→ **Record list**
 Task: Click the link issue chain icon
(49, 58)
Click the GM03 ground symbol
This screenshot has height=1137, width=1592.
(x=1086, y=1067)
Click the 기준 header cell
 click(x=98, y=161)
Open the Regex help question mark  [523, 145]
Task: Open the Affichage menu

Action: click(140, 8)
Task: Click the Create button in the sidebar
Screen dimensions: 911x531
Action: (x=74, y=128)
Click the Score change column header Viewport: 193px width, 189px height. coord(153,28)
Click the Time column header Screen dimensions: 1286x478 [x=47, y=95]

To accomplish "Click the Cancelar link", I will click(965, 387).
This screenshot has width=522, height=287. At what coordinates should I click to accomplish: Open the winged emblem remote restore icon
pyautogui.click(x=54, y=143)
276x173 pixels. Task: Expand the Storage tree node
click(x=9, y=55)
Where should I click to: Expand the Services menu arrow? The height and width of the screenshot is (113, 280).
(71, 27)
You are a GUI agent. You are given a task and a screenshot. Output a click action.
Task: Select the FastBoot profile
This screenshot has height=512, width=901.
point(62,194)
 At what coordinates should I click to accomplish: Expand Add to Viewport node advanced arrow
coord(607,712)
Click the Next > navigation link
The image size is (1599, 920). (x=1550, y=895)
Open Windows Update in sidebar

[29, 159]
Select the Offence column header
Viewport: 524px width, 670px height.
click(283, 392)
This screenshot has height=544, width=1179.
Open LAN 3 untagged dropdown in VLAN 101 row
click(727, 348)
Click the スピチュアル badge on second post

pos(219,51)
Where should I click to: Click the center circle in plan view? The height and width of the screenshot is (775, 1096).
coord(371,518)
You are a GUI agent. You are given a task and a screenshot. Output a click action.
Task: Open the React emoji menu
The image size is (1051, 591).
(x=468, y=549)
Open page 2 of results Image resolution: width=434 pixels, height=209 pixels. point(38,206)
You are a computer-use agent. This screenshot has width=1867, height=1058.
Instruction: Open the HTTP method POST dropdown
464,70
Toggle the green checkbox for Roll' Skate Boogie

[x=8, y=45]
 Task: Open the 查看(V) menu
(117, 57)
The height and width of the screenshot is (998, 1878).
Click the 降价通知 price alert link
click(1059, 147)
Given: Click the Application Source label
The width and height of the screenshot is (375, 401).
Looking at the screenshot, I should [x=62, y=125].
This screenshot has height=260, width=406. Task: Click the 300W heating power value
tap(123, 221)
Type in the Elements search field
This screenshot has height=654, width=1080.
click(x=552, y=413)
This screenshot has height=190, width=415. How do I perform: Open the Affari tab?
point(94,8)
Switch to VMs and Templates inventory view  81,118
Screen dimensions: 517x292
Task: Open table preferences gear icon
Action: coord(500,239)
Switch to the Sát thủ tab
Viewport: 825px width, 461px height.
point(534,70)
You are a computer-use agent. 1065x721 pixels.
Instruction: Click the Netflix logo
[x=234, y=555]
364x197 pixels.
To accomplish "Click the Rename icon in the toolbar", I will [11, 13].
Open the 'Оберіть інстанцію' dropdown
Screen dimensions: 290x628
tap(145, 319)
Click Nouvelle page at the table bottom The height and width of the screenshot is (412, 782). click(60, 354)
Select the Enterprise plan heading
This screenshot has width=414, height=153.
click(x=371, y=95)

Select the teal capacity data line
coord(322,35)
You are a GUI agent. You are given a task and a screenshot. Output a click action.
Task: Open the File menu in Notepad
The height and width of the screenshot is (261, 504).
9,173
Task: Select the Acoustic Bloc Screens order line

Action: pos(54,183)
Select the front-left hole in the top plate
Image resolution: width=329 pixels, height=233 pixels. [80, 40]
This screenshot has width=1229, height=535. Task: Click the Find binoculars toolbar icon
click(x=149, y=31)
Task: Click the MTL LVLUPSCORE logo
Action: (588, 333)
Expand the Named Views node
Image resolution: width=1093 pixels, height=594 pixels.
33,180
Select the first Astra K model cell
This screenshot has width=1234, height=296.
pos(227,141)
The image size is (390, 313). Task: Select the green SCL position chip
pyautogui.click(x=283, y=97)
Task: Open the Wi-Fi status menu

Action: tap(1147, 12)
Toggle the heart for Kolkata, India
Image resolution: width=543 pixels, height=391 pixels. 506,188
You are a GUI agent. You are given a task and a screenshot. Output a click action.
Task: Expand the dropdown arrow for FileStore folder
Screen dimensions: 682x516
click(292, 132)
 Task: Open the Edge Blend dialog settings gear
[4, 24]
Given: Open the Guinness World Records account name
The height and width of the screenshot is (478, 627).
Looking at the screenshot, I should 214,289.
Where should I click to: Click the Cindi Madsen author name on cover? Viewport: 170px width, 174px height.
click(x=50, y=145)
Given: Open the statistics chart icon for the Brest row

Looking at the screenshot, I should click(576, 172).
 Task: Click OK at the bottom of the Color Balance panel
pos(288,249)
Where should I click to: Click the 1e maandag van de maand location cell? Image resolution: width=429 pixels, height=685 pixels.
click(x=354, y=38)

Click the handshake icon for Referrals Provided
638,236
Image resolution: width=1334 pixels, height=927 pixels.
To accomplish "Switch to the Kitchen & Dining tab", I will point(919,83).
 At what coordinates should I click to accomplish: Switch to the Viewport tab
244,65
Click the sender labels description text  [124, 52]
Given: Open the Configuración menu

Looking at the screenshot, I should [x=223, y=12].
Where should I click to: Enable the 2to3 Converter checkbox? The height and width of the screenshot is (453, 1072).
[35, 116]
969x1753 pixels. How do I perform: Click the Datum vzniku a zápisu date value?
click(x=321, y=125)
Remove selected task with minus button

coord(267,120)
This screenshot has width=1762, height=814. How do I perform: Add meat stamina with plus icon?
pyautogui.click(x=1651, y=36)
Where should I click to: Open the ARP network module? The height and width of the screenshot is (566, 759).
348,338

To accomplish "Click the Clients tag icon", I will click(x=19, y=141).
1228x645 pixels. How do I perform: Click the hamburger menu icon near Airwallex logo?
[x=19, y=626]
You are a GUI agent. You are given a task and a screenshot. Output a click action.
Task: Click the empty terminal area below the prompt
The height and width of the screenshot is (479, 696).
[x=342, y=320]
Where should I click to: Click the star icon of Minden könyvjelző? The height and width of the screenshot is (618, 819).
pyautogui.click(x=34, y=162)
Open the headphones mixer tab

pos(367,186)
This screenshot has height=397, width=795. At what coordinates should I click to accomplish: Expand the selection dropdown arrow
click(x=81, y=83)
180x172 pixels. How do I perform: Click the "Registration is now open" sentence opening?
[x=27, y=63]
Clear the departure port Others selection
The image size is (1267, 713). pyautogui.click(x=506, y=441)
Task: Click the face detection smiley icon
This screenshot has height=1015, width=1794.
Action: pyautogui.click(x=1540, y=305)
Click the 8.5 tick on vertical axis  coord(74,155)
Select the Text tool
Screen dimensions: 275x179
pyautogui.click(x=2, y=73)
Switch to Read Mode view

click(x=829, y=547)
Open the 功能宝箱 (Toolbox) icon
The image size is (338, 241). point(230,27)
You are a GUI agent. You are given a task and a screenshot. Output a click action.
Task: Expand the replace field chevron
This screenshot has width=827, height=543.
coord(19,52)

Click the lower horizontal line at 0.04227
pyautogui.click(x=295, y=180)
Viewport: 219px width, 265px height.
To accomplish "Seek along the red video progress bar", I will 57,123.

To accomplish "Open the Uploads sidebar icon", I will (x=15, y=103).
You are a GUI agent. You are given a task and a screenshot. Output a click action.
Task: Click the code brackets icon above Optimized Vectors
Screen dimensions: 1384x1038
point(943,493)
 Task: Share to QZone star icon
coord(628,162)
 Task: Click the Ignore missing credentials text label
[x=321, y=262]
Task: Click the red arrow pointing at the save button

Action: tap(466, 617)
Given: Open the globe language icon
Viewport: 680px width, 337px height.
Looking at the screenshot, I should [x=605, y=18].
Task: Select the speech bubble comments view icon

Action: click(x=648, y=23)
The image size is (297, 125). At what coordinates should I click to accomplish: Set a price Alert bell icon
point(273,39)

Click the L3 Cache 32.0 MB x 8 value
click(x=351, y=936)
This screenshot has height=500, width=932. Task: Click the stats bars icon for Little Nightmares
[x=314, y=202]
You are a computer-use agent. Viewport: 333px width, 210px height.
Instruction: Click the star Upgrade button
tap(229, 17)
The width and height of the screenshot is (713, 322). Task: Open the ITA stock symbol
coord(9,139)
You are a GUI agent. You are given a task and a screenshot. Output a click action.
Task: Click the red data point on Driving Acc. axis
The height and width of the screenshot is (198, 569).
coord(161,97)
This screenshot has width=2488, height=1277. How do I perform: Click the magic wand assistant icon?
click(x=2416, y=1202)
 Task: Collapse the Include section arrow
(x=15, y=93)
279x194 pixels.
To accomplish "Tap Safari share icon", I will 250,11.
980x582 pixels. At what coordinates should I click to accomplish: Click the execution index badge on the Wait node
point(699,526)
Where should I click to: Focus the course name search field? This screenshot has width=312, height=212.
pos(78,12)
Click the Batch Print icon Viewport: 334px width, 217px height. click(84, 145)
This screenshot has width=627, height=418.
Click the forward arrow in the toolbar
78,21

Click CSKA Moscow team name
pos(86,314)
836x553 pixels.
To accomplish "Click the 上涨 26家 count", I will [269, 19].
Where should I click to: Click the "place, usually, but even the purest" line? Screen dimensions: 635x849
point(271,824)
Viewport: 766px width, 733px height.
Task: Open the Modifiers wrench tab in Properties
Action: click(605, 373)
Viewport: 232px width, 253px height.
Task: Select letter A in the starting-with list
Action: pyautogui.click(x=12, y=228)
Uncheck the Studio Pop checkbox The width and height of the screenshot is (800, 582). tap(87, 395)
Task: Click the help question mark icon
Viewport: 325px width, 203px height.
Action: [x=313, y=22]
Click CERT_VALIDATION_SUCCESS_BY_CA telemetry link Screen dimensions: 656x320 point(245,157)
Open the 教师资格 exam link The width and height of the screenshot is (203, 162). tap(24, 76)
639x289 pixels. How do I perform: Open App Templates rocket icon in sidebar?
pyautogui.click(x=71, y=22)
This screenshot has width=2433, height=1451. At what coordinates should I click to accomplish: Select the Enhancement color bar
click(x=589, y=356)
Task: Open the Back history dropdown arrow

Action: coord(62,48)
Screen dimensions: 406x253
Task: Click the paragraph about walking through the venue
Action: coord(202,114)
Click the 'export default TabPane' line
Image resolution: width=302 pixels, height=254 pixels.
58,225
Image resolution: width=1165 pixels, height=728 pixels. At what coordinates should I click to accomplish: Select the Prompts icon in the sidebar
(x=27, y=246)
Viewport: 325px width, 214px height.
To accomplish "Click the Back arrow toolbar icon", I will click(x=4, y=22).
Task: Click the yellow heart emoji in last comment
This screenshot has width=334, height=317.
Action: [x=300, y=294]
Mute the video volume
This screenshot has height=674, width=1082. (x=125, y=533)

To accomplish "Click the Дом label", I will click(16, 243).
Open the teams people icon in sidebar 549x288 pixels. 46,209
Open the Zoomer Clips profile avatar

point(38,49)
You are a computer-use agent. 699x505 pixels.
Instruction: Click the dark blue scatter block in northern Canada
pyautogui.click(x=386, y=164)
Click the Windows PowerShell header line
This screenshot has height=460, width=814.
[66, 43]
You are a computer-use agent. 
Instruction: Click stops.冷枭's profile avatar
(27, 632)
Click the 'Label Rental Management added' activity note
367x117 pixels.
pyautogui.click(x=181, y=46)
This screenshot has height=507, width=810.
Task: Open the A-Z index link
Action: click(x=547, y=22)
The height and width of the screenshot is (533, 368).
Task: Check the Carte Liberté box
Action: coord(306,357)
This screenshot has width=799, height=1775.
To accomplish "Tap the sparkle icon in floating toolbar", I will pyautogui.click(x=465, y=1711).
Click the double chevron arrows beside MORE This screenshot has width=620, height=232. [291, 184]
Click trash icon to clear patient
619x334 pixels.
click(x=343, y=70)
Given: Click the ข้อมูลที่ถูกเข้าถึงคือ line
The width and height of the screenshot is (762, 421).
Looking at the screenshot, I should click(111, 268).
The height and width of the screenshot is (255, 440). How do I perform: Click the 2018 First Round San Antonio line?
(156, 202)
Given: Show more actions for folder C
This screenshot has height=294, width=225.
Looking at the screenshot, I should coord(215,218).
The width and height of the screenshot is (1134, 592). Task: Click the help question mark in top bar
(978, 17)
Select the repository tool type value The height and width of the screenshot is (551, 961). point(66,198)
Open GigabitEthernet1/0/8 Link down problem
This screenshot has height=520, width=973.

→ **What you should do**
Convert the records from the line with "Click the Score" to the line with "pyautogui.click(x=54, y=143)" into a two-column CSV headed input and output, with one row per record. Place each record's text and its answer in separate quoted fields, and replace any line breaks with spaces.

→ **The solution**
input,output
"Click the Score change column header Viewport: 193px width, 189px height.","coord(153,28)"
"Click the Time column header Screen dimensions: 1286x478","[x=47, y=95]"
"To accomplish ""Click the Cancelar link"",","I will click(965, 387)."
"This screenshot has width=522, height=287. At what coordinates should I click to accomplish: Open the winged emblem remote restore icon","pyautogui.click(x=54, y=143)"